START Exercise materials

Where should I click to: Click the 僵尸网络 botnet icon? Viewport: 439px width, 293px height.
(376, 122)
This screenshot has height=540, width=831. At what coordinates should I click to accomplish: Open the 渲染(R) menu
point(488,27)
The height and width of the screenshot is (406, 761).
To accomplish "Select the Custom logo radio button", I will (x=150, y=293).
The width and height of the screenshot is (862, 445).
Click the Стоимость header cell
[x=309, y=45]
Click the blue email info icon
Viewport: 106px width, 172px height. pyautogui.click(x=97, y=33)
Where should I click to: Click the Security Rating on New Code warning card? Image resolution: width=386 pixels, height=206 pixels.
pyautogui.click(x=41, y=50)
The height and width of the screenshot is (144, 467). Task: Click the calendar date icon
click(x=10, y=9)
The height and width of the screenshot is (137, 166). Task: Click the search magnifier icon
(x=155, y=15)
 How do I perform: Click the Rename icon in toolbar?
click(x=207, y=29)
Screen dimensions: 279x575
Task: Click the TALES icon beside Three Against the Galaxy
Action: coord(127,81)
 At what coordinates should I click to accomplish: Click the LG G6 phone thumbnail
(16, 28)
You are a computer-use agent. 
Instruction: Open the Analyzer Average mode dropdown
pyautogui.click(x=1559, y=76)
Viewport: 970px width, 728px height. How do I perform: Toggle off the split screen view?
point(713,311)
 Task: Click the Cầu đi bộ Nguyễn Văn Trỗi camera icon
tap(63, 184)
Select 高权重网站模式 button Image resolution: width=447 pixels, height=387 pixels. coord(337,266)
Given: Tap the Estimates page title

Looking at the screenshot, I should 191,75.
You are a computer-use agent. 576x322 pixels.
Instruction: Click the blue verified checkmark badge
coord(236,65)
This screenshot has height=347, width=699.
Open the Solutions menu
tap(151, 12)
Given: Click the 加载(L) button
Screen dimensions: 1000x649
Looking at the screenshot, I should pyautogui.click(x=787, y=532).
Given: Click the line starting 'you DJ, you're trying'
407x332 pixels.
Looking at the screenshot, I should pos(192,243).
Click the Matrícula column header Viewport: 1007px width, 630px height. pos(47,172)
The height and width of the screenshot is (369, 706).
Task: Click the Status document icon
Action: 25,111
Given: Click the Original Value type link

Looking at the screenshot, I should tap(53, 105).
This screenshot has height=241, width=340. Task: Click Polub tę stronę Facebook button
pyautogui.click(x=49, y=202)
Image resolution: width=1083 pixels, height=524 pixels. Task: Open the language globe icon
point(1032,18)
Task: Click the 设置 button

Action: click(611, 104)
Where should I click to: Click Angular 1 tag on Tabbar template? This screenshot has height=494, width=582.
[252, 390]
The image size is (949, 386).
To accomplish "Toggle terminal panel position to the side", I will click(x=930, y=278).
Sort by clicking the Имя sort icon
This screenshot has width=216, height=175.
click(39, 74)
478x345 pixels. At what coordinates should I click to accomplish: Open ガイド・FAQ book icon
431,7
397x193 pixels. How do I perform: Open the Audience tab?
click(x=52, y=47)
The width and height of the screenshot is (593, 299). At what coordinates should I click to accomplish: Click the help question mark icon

END Exercise materials

_Task goal_.
Without any alteration, repeat each entry shown above.

_Expected answer_.
Where should I click to: Click the 僵尸网络 botnet icon? Viewport: 439px width, 293px height.
(376, 122)
This screenshot has height=540, width=831. At what coordinates should I click to accomplish: Open the 渲染(R) menu
point(488,27)
The height and width of the screenshot is (406, 761).
To accomplish "Select the Custom logo radio button", I will (x=150, y=293).
The width and height of the screenshot is (862, 445).
Click the Стоимость header cell
[x=309, y=45]
Click the blue email info icon
Viewport: 106px width, 172px height. pyautogui.click(x=97, y=33)
Where should I click to: Click the Security Rating on New Code warning card? Image resolution: width=386 pixels, height=206 pixels.
pyautogui.click(x=41, y=50)
The height and width of the screenshot is (144, 467). Task: Click the calendar date icon
click(x=10, y=9)
The height and width of the screenshot is (137, 166). Task: Click the search magnifier icon
(x=155, y=15)
 How do I perform: Click the Rename icon in toolbar?
click(x=207, y=29)
Screen dimensions: 279x575
Task: Click the TALES icon beside Three Against the Galaxy
Action: coord(127,81)
 At what coordinates should I click to accomplish: Click the LG G6 phone thumbnail
(16, 28)
You are a computer-use agent. 
Instruction: Open the Analyzer Average mode dropdown
pyautogui.click(x=1559, y=76)
Viewport: 970px width, 728px height. How do I perform: Toggle off the split screen view?
point(713,311)
 Task: Click the Cầu đi bộ Nguyễn Văn Trỗi camera icon
tap(63, 184)
Select 高权重网站模式 button Image resolution: width=447 pixels, height=387 pixels. coord(337,266)
Given: Tap the Estimates page title

Looking at the screenshot, I should 191,75.
You are a computer-use agent. 576x322 pixels.
Instruction: Click the blue verified checkmark badge
coord(236,65)
This screenshot has height=347, width=699.
Open the Solutions menu
tap(151, 12)
Given: Click the 加载(L) button
Screen dimensions: 1000x649
Looking at the screenshot, I should pyautogui.click(x=787, y=532).
Given: Click the line starting 'you DJ, you're trying'
407x332 pixels.
Looking at the screenshot, I should pos(192,243).
Click the Matrícula column header Viewport: 1007px width, 630px height. pos(47,172)
The height and width of the screenshot is (369, 706).
Task: Click the Status document icon
Action: 25,111
Given: Click the Original Value type link

Looking at the screenshot, I should tap(53, 105).
This screenshot has height=241, width=340. Task: Click Polub tę stronę Facebook button
pyautogui.click(x=49, y=202)
Image resolution: width=1083 pixels, height=524 pixels. Task: Open the language globe icon
point(1032,18)
Task: Click the 设置 button

Action: click(611, 104)
Where should I click to: Click Angular 1 tag on Tabbar template? This screenshot has height=494, width=582.
[252, 390]
The image size is (949, 386).
To accomplish "Toggle terminal panel position to the side", I will click(x=930, y=278).
Sort by clicking the Имя sort icon
This screenshot has width=216, height=175.
click(39, 74)
478x345 pixels. At what coordinates should I click to accomplish: Open ガイド・FAQ book icon
431,7
397x193 pixels. How do I perform: Open the Audience tab?
click(x=52, y=47)
The width and height of the screenshot is (593, 299). At what coordinates should I click to accomplish: Click the help question mark icon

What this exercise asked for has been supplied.